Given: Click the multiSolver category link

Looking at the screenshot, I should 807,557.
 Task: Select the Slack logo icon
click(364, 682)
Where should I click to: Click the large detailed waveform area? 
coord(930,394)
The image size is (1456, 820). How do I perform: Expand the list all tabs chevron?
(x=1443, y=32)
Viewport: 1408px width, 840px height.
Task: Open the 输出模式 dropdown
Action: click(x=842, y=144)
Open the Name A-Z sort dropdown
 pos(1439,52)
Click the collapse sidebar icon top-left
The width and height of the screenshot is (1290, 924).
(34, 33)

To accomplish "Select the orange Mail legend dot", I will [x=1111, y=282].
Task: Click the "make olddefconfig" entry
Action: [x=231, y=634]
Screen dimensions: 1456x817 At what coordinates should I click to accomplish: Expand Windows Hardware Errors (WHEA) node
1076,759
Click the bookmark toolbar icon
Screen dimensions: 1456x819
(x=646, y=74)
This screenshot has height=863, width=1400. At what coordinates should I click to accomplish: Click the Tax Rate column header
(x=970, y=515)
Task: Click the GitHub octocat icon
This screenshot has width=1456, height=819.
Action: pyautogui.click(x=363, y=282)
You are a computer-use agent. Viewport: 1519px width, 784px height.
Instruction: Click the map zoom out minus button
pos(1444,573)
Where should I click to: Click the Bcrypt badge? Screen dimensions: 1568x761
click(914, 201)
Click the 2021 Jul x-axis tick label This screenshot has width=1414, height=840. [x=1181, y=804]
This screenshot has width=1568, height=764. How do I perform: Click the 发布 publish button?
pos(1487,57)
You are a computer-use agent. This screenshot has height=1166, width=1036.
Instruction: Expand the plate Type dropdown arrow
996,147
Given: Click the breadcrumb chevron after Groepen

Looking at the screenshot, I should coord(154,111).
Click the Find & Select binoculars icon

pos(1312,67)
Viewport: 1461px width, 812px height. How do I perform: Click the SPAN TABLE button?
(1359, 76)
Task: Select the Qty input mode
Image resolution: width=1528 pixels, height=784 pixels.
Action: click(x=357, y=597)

^^^^^^^^

• **WHAT YOU HAVE TO DO**
The records above should be repeated word for word.

• **SOLUTION FOR THIS PROBLEM**
Given: Click the multiSolver category link

Looking at the screenshot, I should 807,557.
 Task: Select the Slack logo icon
click(364, 682)
Where should I click to: Click the large detailed waveform area? 
coord(930,394)
The image size is (1456, 820). How do I perform: Expand the list all tabs chevron?
(x=1443, y=32)
Viewport: 1408px width, 840px height.
Task: Open the 输出模式 dropdown
Action: click(x=842, y=144)
Open the Name A-Z sort dropdown
 pos(1439,52)
Click the collapse sidebar icon top-left
The width and height of the screenshot is (1290, 924).
(34, 33)

To accomplish "Select the orange Mail legend dot", I will [x=1111, y=282].
Task: Click the "make olddefconfig" entry
Action: [x=231, y=634]
Screen dimensions: 1456x817 At what coordinates should I click to accomplish: Expand Windows Hardware Errors (WHEA) node
1076,759
Click the bookmark toolbar icon
Screen dimensions: 1456x819
(x=646, y=74)
This screenshot has height=863, width=1400. At what coordinates should I click to accomplish: Click the Tax Rate column header
(x=970, y=515)
Task: Click the GitHub octocat icon
This screenshot has width=1456, height=819.
Action: pyautogui.click(x=363, y=282)
You are a computer-use agent. Viewport: 1519px width, 784px height.
Instruction: Click the map zoom out minus button
pos(1444,573)
Where should I click to: Click the Bcrypt badge? Screen dimensions: 1568x761
click(914, 201)
Click the 2021 Jul x-axis tick label This screenshot has width=1414, height=840. [x=1181, y=804]
This screenshot has width=1568, height=764. How do I perform: Click the 发布 publish button?
pos(1487,57)
You are a computer-use agent. This screenshot has height=1166, width=1036.
Instruction: Expand the plate Type dropdown arrow
996,147
Given: Click the breadcrumb chevron after Groepen

Looking at the screenshot, I should coord(154,111).
Click the Find & Select binoculars icon

pos(1312,67)
Viewport: 1461px width, 812px height. How do I perform: Click the SPAN TABLE button?
(1359, 76)
Task: Select the Qty input mode
Image resolution: width=1528 pixels, height=784 pixels.
Action: click(x=357, y=597)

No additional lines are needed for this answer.